* Instructions to follow *
Please quote the article below about the medical marijuana collective lawsuit in full, word for word.

* Passage *
= = =
Funny Business Alleged at Pot Shop

     UKIAH, Calif. (CN) – The director of a medical marijuana collective embezzled payroll, dodged taxes and sold large amounts of pot to nonmembers for resale, two member-employees claim in Mendocino County Court.
     Django Broomfield and Shara Stamler sued John Oliver, the “de facto controlling member” of the co-op, and California Wide Patient Group Inc. dba Collective Conscious Apothecary.
     The Collective Conscious Apothecary (CCA) is a member-owned nonprofit that connects medical marijuana patients to caregivers, according to the complaint. Its dispensary is in Hopland. The plaintiffs accuse Oliver of “conversion and embezzlement of the nonprofit’s assets, to wit: unlawful conversion of marijuana, selling the marijuana to nonmembers, and embezzling the nonprofit’s payroll and payroll takes.”
     They add: “As owners and customers, the members have a right to know what the performance of the offices and directors has been, and the true economic situation of the CCA.”
     Broomfield, also a CCA director, claims that in December 2011 he confronted Oliver after seeing him take money from the group and discovering that a check written to the local fire department had bounced.
     “Upon being confronted about these missing funds Oliver alienated Broomfield from the collective and refused to account for his taking of the collective funds intended for charitable distribution,” the complaint states.
     The plaintiffs say they began seeing Oliver let nonmembers into the group’s dispensary on a weekly basis starting in February.
     In April, Oliver told Broomfield “that he had some buyers that were not members of the collective that wanted to purchase a large amount of marijuana to resell,” according to the complaint.
= = =
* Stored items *

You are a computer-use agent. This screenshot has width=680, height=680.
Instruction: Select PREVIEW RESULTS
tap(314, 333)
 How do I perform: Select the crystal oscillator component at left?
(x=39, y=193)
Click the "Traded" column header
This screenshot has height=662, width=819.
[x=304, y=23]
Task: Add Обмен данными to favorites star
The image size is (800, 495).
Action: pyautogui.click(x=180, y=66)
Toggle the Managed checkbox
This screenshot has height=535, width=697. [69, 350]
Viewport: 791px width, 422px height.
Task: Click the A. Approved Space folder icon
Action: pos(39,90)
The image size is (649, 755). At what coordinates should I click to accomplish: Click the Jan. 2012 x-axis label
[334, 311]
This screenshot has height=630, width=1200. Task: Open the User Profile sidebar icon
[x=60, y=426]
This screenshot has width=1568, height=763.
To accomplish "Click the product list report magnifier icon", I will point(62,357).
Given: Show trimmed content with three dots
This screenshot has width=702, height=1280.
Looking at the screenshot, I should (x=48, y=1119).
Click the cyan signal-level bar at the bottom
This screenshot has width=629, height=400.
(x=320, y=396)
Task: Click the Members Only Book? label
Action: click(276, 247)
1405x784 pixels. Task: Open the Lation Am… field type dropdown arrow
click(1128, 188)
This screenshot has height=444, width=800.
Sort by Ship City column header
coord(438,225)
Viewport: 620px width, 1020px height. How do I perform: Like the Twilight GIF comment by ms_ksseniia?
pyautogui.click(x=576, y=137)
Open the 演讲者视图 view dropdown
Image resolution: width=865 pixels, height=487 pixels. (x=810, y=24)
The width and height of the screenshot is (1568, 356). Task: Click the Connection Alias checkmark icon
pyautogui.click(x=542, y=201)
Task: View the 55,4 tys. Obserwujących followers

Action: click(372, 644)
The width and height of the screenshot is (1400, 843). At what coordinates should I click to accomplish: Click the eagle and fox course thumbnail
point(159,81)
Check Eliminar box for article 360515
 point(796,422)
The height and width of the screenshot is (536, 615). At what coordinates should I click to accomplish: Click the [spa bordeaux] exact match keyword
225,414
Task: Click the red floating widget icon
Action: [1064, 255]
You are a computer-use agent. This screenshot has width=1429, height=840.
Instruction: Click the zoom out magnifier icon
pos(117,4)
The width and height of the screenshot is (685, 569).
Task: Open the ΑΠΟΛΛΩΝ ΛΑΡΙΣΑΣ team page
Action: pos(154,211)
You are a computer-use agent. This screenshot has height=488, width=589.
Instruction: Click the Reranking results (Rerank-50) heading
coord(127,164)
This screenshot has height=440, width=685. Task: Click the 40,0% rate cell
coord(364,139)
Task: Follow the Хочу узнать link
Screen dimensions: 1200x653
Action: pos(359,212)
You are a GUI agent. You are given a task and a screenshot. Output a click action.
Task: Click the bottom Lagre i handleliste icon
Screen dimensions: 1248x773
= = =
* The answer *
Funny Business Alleged at Pot Shop

     UKIAH, Calif. (CN) – The director of a medical marijuana collective embezzled payroll, dodged taxes and sold large amounts of pot to nonmembers for resale, two member-employees claim in Mendocino County Court.
     Django Broomfield and Shara Stamler sued John Oliver, the “de facto controlling member” of the co-op, and California Wide Patient Group Inc. dba Collective Conscious Apothecary.
     The Collective Conscious Apothecary (CCA) is a member-owned nonprofit that connects medical marijuana patients to caregivers, according to the complaint. Its dispensary is in Hopland. The plaintiffs accuse Oliver of “conversion and embezzlement of the nonprofit’s assets, to wit: unlawful conversion of marijuana, selling the marijuana to nonmembers, and embezzling the nonprofit’s payroll and payroll takes.”
     They add: “As owners and customers, the members have a right to know what the performance of the offices and directors has been, and the true economic situation of the CCA.”
     Broomfield, also a CCA director, claims that in December 2011 he confronted Oliver after seeing him take money from the group and discovering that a check written to the local fire department had bounced.
     “Upon being confronted about these missing funds Oliver alienated Broomfield from the collective and refused to account for his taking of the collective funds intended for charitable distribution,” the complaint states.
     The plaintiffs say they began seeing Oliver let nonmembers into the group’s dispensary on a weekly basis starting in February.
     In April, Oliver told Broomfield “that he had some buyers that were not members of the collective that wanted to purchase a large amount of marijuana to resell,” according to the complaint.